EXERCISE.
Which lines in the records below hold the word "computer"? Copy each of them.

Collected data
===============

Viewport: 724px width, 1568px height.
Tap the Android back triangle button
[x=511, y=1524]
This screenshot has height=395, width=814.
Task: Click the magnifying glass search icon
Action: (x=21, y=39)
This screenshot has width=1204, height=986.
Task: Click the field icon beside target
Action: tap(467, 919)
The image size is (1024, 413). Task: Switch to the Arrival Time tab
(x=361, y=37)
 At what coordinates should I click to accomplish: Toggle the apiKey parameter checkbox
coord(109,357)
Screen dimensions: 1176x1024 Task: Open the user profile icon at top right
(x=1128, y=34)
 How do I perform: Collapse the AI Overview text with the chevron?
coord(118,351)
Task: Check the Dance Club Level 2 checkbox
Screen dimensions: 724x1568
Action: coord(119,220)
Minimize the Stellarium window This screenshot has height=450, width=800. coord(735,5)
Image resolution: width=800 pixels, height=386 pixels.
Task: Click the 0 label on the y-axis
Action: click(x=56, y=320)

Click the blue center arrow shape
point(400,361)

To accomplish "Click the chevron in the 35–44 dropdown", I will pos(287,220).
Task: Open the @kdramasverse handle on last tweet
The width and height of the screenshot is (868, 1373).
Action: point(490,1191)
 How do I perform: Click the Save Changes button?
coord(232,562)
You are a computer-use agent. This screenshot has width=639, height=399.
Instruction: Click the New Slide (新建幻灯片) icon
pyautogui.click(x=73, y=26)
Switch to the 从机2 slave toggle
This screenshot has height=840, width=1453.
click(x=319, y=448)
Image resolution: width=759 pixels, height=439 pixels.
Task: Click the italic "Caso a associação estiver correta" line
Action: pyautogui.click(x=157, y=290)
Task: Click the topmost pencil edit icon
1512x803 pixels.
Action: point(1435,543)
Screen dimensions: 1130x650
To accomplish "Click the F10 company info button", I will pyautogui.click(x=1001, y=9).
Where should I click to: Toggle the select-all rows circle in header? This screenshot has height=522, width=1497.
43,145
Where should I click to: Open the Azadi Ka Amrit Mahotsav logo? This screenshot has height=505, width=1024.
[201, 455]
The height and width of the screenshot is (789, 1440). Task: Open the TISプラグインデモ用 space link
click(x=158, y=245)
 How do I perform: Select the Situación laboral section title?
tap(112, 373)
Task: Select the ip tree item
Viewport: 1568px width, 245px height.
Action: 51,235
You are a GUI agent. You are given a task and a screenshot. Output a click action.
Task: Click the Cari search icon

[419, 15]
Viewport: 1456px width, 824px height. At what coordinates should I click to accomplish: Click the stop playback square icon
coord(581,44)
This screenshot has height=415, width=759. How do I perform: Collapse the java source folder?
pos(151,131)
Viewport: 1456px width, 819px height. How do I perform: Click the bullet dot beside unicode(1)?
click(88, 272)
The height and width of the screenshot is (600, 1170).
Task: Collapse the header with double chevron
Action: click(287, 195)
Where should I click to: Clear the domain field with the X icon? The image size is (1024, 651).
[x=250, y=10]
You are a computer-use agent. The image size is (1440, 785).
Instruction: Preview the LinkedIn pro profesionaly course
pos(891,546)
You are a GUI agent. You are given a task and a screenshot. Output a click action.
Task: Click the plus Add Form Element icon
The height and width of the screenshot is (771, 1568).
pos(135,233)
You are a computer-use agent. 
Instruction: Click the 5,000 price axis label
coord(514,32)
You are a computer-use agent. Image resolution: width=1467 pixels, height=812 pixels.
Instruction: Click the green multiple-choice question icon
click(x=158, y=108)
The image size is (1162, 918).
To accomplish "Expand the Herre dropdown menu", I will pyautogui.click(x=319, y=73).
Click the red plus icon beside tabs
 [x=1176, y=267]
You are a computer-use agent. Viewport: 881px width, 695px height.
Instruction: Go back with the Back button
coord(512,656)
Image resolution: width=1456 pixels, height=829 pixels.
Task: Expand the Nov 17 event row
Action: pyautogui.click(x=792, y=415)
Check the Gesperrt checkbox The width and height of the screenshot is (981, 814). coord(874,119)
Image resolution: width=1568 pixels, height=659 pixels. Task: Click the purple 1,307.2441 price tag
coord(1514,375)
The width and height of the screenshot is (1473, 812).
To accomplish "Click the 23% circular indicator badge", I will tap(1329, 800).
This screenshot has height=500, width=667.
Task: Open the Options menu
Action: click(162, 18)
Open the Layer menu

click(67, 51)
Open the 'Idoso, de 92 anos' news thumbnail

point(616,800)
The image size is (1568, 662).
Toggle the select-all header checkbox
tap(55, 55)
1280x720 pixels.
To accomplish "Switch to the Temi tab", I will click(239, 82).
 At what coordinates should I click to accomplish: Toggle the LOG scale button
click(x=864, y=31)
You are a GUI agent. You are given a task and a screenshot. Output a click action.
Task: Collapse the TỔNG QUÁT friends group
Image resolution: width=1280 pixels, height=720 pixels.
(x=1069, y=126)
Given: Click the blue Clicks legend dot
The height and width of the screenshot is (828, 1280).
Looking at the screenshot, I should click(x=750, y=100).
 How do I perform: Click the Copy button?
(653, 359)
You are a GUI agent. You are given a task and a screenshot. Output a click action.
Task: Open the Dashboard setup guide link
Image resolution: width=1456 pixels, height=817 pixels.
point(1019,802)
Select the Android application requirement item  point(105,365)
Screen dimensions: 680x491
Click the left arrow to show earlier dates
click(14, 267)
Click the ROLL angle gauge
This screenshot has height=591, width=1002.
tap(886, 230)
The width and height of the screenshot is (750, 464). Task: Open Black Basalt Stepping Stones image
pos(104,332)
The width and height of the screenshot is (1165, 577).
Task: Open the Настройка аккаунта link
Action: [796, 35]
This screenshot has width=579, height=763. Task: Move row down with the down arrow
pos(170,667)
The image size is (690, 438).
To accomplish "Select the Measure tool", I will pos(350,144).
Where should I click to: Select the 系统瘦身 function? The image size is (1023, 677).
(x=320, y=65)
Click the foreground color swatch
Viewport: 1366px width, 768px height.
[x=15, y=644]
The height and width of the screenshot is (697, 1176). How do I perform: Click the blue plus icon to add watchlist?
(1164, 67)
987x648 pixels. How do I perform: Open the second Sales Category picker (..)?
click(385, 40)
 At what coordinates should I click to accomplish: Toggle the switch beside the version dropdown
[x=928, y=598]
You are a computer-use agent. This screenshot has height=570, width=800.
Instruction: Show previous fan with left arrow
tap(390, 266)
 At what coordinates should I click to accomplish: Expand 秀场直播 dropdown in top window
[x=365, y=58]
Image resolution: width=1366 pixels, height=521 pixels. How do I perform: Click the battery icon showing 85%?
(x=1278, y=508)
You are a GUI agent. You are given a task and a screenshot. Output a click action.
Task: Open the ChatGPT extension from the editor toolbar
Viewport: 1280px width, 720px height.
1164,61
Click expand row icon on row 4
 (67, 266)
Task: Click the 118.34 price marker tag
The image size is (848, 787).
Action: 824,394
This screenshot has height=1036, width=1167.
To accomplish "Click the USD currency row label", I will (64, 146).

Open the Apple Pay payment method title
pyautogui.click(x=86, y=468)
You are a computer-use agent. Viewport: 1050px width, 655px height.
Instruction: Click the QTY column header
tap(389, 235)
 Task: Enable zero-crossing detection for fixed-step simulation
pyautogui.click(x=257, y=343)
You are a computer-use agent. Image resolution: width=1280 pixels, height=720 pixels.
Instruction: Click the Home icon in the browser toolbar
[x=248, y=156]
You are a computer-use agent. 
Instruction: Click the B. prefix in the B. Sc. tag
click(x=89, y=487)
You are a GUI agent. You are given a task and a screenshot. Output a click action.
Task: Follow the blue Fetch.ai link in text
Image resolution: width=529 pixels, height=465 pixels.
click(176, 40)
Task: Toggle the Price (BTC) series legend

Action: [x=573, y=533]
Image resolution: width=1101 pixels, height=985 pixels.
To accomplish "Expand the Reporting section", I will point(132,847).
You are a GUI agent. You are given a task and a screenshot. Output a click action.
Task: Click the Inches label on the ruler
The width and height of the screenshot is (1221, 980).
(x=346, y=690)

===============

OUTPUT.
You are a computer-use agent. This screenshot has width=639, height=399.
You are a computer-use agent. The image size is (1440, 785).
You are a computer-use agent. 
You are a computer-use agent. Image resolution: width=1467 pixels, height=812 pixels.
You are a computer-use agent. Viewport: 881px width, 695px height.
You are a computer-use agent. This screenshot has height=570, width=800.
You are a computer-use agent. Viewport: 1050px width, 655px height.
You are a computer-use agent. Image resolution: width=1280 pixels, height=720 pixels.
You are a computer-use agent. 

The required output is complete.